Answer： In winter, the radiation heat transfer from the person to the surroundings is approximately 173.8 W. In summer, the radiation heat transfer from the person to the surroundings is approximately 82.7 W.

Explain This is a question about heat transfer by radiation . The solving step is: Hey everyone! This problem is about how heat moves from a person to the walls around them, not by the air touching them, but by something called "radiation." It's like how you feel warmth from a fire even if you're not right next to it, or how the sun warms you up.

Here's how I figured it out:

Understand what's happening: We have a person who's warm (32°C) and walls that are sometimes cold (12°C in winter) and sometimes warmer (23°C in summer). Heat always wants to go from somewhere hot to somewhere cold. Since the person is hotter than the walls in both cases, they will be losing heat to the walls.
The "Magic Formula" for Radiation: To calculate how much heat moves by radiation, we use a special formula that sounds a bit fancy but is super useful. It's called the Stefan-Boltzmann Law: Q_rad = ε * σ * A * (T_person⁴ - T_surr⁴)

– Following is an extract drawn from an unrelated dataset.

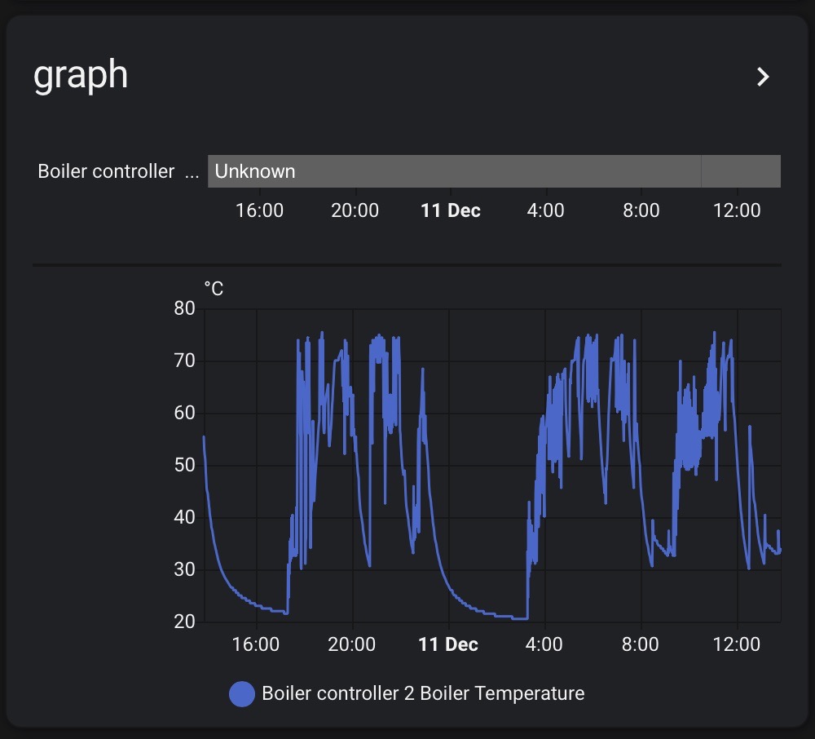Toggle the Boiler controller 2 Boiler Temperature legend label
The height and width of the screenshot is (739, 815).
(x=423, y=694)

Let's break down what each part means:
- Q_rad: This is the amount of heat energy moving per second (measured in Watts, W). This is what we want to find!
- ε (epsilon): This is the "emissivity" of the person. It tells us how good the person's skin is at giving off (or taking in) radiation. The problem says it's 0.95, which means they're pretty good at it!
- σ (sigma): This is a constant number called the Stefan-Boltzmann constant. It's always the same: 5.67 x 10⁻⁸ W/m²K⁴. It's just a number we use in this formula.
- A: This is the surface area of the person that's exposed to the surroundings, which is 1.6 m².
- T_person: This is the temperature of the person's outer surface.
- T_surr: This is the temperature of the surrounding surfaces (the walls, floor, ceiling).
- IMPORTANT: For this formula, temperatures must be in Kelvin (K)! We can't use Celsius directly. To change Celsius to Kelvin, we just add 273.15.
Convert Temperatures to Kelvin:
- Person's temperature: 32°C + 273.15 = 305.15 K
- Winter wall temperature: 12°C + 273.15 = 285.15 K
- Summer wall temperature: 23°C + 273.15 = 296.15 K
Calculate Heat Transfer in Winter:
- In winter, the walls are at 285.15 K.
- Let's plug everything into our formula: Q_rad_winter = 0.95 * (5.67 x 10⁻⁸ W/m²K⁴) * (1.6 m²) * ((305.15 K)⁴ - (285.15 K)⁴)
- First, calculate the temperatures to the power of 4: (305.15)⁴ ≈ 8,647,039,604 (285.15)⁴ ≈ 6,634,459,800
- Now subtract them: 8,647,039,604 - 6,634,459,800 = 2,012,579,804
- Finally, multiply everything together: Q_rad_winter = 0.95 * 5.67 x 10⁻⁸ * 1.6 * 2,012,579,804 Q_rad_winter ≈ 173.81 W
Calculate Heat Transfer in Summer:
- In summer, the walls are at 296.15 K.
- Let's use the formula again: Q_rad_summer = 0.95 * (5.67 x 10⁻⁸ W/m²K⁴) * (1.6 m²) * ((305.15 K)⁴ - (296.15 K)⁴)
- Calculate the temperatures to the power of 4: (305.15)⁴ ≈ 8,647,039,604 (same as before) (296.15)⁴ ≈ 7,689,108,343
- Now subtract them: 8,647,039,604 - 7,689,108,343 = 957,931,261
- Finally, multiply everything together: Q_rad_summer = 0.95 * 5.67 x 10⁻⁸ * 1.6 * 957,931,261 Q_rad_summer ≈ 82.72 W

So, the person loses more heat by radiation in winter because the walls are much colder! That makes sense, right? It's colder, so more heat leaves your body!

Answer

Answer： In winter, the rate of radiation heat transfer from the person is approximately 174.58 W. In summer, the rate of radiation heat transfer from the person is approximately 81.99 W.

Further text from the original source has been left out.